**Given task**:
Carry on the passage about Georgia's three years of independence before the 1921 invasion, picking up right after its final sentence.

--- Begin Provided passage ---

Earlier this year, Georgia celebrated the 100th anniversary of its independence. [1] The celebrations in Georgia stood in sharp contrast to the muted commemoration in Russia, just a few months earlier, of the Bolshevik Revolution.
While the Russians, including President Putin, have mixed feelings about the Bolshevik seizure of power and the seven decades of Communist Party rule that followed, the Georgians have a rather more positive take on their country’s history. To them, the three years of Georgian independence which preceded the Red Army invasion of 1921 are something to be proud of. This is because their republic was hailed at the time as a model social democratic society, despite the difficult conditions of war and economic crisis.[2]Though its Menshevik leaders claimed to be Marxists, like Lenin and the Bolsheviks, their state could not have been more different than Soviet Russia.
For one thing, it was democratic. Though Lenin wrote about how the Soviets had achieved a higher form of democracy by getting rid of such annoyances as free elections, the Georgians created a genuinely multi-party society, with free and fair elections based on universal suffrage. In addition to the Social Democrats, Georgia had National Democrats, Socialist Federalists and Social Revolutionaries, all of whom won seats in the Constituent Assembly. Not only could women vote – and this happened before it happened in Britain or the US – but they could be elected to the Constituent Assembly, and were. In fact, the first Muslim woman elected to a parliament was elected in Georgia in 1919.
Human rights were largely respected, and there was a free press, an independent judiciary, freedom of assembly and religion. It may be argued – and it was argued by Trotsky, among others – that the Georgian Social Democrats, who won 80% of the votes in the elections, were no less dictatorial than the Bolsheviks. The local Bolshevik party, they asserted, was illegal. [3]
But this neglects the fact that the Bolsheviks in Georgia, as elsewhere, operated in the underground by choice. They believed in the violent overthrow of Georgia’s democratically-elected government, and worked diligently – though fruitlessly – toward that end. Their attempts to stage a coup d’etat in Tbilisi, the Georgian capital, were laughable failures. Following a peace treaty in 1920, in which the Russians recognised Georgian independence, the Georgian Bolsheviks emerged from the shadows – and worked tirelessly again to subvert the state.

--- End Provided passage ---
--- Begin Data records ---

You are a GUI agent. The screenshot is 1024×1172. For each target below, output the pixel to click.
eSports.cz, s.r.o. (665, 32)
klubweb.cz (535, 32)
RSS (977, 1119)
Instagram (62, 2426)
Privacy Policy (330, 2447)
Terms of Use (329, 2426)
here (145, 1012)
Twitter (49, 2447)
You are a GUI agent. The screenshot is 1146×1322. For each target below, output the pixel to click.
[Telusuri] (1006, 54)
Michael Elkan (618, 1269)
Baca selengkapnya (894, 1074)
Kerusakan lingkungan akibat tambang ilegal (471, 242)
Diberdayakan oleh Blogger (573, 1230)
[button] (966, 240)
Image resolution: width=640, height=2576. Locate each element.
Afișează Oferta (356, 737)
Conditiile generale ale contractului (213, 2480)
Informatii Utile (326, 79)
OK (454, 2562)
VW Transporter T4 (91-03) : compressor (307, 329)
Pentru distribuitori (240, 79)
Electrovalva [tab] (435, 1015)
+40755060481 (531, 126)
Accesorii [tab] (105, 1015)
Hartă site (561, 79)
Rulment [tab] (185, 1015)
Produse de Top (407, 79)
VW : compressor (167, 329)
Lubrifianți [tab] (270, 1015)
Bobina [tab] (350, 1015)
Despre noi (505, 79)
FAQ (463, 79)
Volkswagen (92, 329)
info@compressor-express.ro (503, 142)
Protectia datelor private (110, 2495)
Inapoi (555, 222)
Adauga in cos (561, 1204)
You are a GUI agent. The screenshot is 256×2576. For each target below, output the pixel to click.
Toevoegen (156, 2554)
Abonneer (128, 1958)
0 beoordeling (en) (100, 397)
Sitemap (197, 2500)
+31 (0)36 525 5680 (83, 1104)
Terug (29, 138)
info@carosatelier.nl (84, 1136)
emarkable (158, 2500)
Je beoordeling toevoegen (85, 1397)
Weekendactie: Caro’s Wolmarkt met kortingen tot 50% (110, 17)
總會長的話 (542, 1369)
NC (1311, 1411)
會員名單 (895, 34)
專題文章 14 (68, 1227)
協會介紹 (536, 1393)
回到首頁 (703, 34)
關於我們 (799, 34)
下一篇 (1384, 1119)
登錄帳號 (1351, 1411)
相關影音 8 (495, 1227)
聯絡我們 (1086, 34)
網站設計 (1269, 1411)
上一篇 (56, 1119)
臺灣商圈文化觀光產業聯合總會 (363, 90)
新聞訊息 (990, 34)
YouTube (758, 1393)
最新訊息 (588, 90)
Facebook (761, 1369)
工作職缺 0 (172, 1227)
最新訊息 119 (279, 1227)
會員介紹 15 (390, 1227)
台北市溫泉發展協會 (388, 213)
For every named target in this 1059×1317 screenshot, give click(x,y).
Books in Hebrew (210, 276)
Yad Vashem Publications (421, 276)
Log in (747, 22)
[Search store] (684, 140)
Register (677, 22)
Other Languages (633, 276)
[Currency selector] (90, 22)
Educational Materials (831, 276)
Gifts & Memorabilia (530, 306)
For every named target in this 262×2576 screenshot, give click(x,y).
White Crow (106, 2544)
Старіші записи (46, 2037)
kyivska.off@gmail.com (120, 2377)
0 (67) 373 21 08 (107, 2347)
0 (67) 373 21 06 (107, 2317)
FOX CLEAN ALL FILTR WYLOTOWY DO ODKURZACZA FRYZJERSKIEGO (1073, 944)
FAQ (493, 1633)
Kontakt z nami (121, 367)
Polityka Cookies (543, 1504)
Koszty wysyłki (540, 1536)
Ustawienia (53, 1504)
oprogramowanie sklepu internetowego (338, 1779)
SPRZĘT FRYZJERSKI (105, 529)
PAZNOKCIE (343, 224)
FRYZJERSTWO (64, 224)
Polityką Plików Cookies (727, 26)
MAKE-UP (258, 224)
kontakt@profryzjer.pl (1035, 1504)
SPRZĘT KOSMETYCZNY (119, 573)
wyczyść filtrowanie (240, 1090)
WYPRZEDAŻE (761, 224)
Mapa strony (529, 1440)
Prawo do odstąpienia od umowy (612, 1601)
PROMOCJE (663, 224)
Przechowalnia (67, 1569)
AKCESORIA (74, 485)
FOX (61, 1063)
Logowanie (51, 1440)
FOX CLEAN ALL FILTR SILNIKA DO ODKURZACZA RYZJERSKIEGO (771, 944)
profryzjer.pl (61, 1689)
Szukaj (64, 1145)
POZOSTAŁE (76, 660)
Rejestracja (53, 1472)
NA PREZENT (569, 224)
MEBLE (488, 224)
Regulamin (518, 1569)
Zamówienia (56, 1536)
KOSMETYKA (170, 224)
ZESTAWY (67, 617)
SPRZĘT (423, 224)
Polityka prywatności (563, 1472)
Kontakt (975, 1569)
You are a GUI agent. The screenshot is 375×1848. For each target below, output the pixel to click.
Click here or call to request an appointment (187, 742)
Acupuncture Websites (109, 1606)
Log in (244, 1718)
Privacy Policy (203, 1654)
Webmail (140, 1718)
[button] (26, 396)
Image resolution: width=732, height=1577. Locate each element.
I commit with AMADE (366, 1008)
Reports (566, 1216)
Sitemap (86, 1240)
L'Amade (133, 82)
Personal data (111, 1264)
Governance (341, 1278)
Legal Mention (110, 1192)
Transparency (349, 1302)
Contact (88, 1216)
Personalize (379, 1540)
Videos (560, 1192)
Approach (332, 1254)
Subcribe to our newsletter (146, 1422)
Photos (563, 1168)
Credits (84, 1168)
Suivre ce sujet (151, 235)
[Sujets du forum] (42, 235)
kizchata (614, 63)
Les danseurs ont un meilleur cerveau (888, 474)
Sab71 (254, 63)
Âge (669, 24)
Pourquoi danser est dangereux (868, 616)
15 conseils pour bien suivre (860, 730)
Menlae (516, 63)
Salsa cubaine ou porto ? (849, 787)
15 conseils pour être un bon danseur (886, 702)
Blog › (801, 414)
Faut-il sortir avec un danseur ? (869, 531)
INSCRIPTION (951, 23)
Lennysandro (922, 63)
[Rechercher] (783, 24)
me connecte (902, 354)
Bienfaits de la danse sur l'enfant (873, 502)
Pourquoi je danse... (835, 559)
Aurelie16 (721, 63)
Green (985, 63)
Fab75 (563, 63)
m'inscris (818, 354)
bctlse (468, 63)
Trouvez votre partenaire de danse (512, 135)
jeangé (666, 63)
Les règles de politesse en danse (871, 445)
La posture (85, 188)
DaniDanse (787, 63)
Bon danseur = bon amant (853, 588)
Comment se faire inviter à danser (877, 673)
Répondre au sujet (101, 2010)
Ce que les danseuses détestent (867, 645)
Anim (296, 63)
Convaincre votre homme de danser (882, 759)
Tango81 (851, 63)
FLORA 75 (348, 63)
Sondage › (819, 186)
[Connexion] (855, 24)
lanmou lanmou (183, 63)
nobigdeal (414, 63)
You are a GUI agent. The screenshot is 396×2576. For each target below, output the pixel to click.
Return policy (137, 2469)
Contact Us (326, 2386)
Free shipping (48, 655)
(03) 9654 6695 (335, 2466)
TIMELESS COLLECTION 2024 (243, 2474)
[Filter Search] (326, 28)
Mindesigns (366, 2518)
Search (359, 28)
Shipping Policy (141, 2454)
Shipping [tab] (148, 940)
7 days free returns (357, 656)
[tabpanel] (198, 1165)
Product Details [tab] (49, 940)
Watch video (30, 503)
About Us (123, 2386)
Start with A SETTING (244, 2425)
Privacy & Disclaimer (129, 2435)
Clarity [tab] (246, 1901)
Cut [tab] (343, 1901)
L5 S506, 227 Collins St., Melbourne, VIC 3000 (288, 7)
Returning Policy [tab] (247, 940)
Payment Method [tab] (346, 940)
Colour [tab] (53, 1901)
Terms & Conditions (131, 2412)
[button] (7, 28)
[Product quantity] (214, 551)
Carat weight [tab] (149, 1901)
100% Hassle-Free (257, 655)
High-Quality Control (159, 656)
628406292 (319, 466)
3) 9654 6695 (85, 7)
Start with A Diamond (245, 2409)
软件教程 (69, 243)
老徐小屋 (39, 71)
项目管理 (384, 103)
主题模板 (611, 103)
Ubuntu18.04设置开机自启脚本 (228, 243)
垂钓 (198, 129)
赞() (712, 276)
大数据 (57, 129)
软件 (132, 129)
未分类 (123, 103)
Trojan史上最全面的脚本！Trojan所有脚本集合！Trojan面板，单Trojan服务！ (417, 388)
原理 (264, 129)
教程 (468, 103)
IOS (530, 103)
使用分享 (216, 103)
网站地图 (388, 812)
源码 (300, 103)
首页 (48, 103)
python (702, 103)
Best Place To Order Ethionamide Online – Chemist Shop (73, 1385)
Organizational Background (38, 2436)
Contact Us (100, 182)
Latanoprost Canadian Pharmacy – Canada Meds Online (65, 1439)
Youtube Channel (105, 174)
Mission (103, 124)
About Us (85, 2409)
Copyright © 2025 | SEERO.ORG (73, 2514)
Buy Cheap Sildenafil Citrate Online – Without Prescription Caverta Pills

--- End Data records ---

**Response for this exercise**:
The Georgian Democratic Republic during its three short years of independence was characterised by a thriving civil society. There were powerful, independent trade unions which demanded, and won, a constitutionally-guaranteed right to strike. They were instrumental in setting up something called the Wages Board – a forerunner of the post-World War II social partnerships that social democratic politicians would embrace. This body, which included representatives of trade unions, employers and government, regulated wages and working conditions, and ensured that the basic food staples were available at low cost to working people. As a result, there were fewer and fewer strikes. Urban working class support for the government remained strong.
The Georgians were most proud of their agrarian reform which aimed at the creation of a middle class in the countryside, and the avoidance of a war between town and country such as happened in Soviet Russia, and which resulted in mass starvation and famine. This was accomplished by distributing land to the peasants which had belonged to the nobles, the tsarist state or the church. There was no forced collectivisation in Georgia as there would be in the USSR.
And independent Georgia also witnessed the rise of a powerful, independent cooperative movement which increasingly played a central role in the gradual transformation of Georgia from a purely capitalist society to a social mixed economy. Those cooperatives retained their autonomy, unlike in Russia where they quickly fell under state control.
That first Georgian republic was not perfect. The treatment of national minorities, for example, left much to be desired. The South Ossetians were particularly badly treated, after they rebelled – with Russian support – against the central government. Georgian had its problems. But unlike the Bolsheviks, the Georgian Social Democrats never aspired to create a perfect society, just a better one. They were not Utopians.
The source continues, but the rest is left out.